EXTRAIT DU DOCUMENT:

┌────────

Tout cela démontre que la Bonne Nouvelle de Jésus Christ, par qui Dieu fait « toutes
choses nouvelles » (Ap 21, 5)15, est aussi capable de racheter les relations entre
les hommes, y compris celle entre un esclave et son maître, en mettant en lumière
ce que tous deux ont en commun : la filiation adoptive et le lien de fraternité dans
le Christ. Jésus lui-même a dit à ses disciples : « Je ne vous appelle plus serviteurs,
car le serviteur ne sait pas ce que fait son maître ; mais je vous appelle mes amis,
car tout ce que j’ai entendu de mon Père, je vous l’ai fait connaître » (Jn 15, 15).
Les multiples visages de l’esclavage hier et aujourd’hui
3. Depuis les temps immémoriaux, les diverses sociétés humaines connaissent le phénomène
de l’asservissement de l’homme par l’homme. Il y a eu des époques dans l’histoire
de l’humanité où l’institution de l’esclavage était généralement acceptée et régulée
par le droit. Ce dernier établissait qui naissait libre et qui, au contraire, naissait
esclave, et également dans quelles conditions la personne, née libre, pouvait perdre
sa liberté ou la reconquérir. En d’autre termes, le droit lui-même admettait que certaines
personnes pouvaient ou devaient être considérées comme la propriété d’une autre personne,
laquelle pouvait en disposer librement ; l’esclave pouvait être vendu et acheté, cédé
et acquis comme s’il était une marchandise.

└────────

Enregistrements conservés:
┌────────

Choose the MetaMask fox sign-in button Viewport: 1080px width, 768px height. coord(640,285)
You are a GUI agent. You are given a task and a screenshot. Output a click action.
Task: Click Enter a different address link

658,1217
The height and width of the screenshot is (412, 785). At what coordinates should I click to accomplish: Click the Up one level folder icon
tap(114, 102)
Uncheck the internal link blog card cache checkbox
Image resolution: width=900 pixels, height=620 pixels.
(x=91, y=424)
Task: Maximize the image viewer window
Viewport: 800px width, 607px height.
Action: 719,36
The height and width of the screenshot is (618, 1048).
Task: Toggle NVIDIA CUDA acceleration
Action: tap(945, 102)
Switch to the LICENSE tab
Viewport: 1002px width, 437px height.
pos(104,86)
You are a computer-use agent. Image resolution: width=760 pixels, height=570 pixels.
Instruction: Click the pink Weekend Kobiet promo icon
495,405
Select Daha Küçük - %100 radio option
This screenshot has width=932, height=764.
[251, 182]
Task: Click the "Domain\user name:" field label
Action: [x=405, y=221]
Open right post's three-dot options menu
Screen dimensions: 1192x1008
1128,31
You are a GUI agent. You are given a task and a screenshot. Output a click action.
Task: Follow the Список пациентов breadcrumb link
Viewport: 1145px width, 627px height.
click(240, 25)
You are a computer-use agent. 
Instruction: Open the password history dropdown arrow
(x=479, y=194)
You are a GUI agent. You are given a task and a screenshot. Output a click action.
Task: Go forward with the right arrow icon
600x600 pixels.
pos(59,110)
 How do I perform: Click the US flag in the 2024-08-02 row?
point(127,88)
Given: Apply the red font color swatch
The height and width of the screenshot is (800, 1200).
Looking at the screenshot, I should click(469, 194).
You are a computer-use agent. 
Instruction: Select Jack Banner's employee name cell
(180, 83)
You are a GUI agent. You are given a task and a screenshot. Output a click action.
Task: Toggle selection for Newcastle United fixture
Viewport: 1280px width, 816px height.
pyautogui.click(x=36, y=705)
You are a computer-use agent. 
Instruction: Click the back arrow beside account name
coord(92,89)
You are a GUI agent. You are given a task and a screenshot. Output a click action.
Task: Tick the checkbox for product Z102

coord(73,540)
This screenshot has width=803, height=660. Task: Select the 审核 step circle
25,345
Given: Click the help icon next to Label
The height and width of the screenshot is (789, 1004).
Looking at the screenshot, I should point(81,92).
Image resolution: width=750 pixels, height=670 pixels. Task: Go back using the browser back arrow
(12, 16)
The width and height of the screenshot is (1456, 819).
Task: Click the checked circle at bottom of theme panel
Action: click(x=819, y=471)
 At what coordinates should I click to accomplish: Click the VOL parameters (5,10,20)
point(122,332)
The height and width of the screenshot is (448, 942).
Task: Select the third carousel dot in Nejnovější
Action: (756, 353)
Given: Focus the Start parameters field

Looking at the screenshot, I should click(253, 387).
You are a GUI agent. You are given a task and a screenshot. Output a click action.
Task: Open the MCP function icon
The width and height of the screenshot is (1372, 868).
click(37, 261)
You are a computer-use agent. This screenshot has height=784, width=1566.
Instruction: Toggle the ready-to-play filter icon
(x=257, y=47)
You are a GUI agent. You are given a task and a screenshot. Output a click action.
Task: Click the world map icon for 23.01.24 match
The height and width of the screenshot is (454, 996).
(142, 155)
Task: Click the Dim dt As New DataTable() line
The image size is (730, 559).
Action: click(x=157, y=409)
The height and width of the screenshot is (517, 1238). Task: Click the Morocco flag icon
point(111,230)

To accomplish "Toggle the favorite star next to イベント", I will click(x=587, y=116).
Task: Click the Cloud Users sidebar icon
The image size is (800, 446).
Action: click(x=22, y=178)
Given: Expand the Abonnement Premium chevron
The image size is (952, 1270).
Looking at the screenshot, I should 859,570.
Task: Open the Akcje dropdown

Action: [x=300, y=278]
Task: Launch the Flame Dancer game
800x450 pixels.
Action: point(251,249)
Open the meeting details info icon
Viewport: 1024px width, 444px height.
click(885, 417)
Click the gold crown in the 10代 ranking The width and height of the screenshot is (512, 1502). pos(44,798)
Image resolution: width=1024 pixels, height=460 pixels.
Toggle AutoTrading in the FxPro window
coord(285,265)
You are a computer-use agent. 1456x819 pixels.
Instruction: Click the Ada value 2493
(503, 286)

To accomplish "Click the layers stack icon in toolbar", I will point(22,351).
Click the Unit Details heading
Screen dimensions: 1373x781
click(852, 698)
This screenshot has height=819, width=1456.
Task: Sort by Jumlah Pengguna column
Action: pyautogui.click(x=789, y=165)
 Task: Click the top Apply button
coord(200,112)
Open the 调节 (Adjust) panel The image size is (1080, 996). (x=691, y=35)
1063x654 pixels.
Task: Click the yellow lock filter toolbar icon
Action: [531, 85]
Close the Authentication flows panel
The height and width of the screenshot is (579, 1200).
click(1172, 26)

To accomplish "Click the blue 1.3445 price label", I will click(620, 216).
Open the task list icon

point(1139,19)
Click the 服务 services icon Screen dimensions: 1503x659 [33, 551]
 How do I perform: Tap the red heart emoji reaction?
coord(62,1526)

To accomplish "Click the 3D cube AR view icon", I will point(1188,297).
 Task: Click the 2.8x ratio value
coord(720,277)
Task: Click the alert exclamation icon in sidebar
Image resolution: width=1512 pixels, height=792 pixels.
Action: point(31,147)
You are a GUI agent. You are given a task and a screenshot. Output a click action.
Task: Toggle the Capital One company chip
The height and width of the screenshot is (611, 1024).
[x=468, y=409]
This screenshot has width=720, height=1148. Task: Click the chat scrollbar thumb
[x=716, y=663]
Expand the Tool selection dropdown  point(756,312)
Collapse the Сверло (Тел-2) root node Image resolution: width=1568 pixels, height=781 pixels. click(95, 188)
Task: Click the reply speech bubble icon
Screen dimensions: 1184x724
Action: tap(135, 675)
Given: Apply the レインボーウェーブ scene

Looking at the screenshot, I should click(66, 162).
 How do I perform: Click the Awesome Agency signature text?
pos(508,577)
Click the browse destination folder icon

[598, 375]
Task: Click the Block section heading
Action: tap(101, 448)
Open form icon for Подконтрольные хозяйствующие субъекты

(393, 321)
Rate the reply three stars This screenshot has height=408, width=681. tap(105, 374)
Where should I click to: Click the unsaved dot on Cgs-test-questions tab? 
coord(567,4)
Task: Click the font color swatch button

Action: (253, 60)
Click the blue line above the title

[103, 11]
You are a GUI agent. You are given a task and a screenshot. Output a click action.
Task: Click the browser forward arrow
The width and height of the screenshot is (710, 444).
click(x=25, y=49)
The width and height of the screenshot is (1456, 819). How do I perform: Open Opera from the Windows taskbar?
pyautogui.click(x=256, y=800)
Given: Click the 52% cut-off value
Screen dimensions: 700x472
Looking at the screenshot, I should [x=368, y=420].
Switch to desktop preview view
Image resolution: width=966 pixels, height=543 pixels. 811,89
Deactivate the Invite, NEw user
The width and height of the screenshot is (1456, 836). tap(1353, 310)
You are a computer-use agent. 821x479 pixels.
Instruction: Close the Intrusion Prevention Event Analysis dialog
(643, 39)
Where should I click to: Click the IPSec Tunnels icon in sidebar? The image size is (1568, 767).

└────────

CONSIGNES:
[a] D'après le passage sur l'esclavage, quelles opérations le droit permettait-il d'effectuer sur l'esclave comme sur une marchandise ? Donnez-les toutes.
[b] Recopiez le passage sur l'esclavage en commençant par "Les multiples visages" et en poursuivant jusqu'à "était une marchandise.", et substituez "chose" à "marchandise".
[c] Prolongez le passage sur l'esclavage à partir de sa dernière phrase.

RÉSULTATS PAR TÂCHE:
[a] vendu, acheté, cédé, acquis

[b]
Les multiples visages de l’esclavage hier et aujourd’hui
3. Depuis les temps immémoriaux, les diverses sociétés humaines connaissent le phénomène
de l’asservissement de l’homme par l’homme. Il y a eu des époques dans l’histoire
de l’humanité où l’institution de l’esclavage était généralement acceptée et régulée
par le droit. Ce dernier établissait qui naissait libre et qui, au contraire, naissait
esclave, et également dans quelles conditions la personne, née libre, pouvait perdre
sa liberté ou la reconquérir. En d’autre termes, le droit lui-même admettait que certaines
personnes pouvaient ou devaient être considérées comme la propriété d’une autre personne,
laquelle pouvait en disposer librement ; l’esclave pouvait être vendu et acheté, cédé
et acquis comme s’il était une chose.

[c]
Aujourd’hui, suite à une évolution positive de la conscience de l’humanité, l’esclavage,
crime de lèse humanité16, a été formellement aboli dans le monde. Le droit de chaque
personne à ne pas être tenue en état d’esclavage ou de servitude a été reconnu dans
le droit international comme norme contraignante.
Et pourtant, bien que la communauté internationale ait adopté de nombreux accords
en vue de mettre un terme à l’esclavage sous toutes ses formes, et mis en marche diverses
stratégies pour combattre ce phénomène, aujourd’hui encore des millions de personnes
– enfants, hommes et femmes de tout âge – sont privées de liberté et contraintes à
vivre dans des conditions assimilables à celles de l’esclavage.
Je pense aux nombreux travailleurs et travailleuses, même mineurs, asservis dans les
divers secteurs, au niveau formel et informel, du travail domestique au travail agricole,
de l’industrie manufacturière au secteur minier, tant dans les pays où la législation
du travail n’est pas conforme aux normes et aux standards minimaux internationaux
que, même illégalement, dans les pays où la législation protège le travailleur.
Je pense aussi aux conditions de vie de nombreux migrants qui, dans leur dramatique
parcours, souffrent de la faim, sont privés de liberté, dépouillés de leurs biens
ou abusés physiquement et sexuellement. Je pense à ceux d’entre eux qui, arrivés à
destination après un voyage dans des conditions physiques très dures et dominé par
la peur et l’insécurité, sont détenus dans des conditions souvent inhumaines. Je pense
à ceux d’entre eux que les diverses circonstances sociales, politiques et économiques
poussent à vivre dans la clandestinité, et à ceux qui, pour rester dans la légalité,
acceptent de vivre et de travailler dans des conditions indignes, spécialement quand
les législations nationales créent ou permettent une dépendance structurelle du travailleur
migrant par rapport à l’employeur, en conditionnant, par exemple, la légalité du séjour
au contrat de travail… Oui, je pense au « travail esclave ».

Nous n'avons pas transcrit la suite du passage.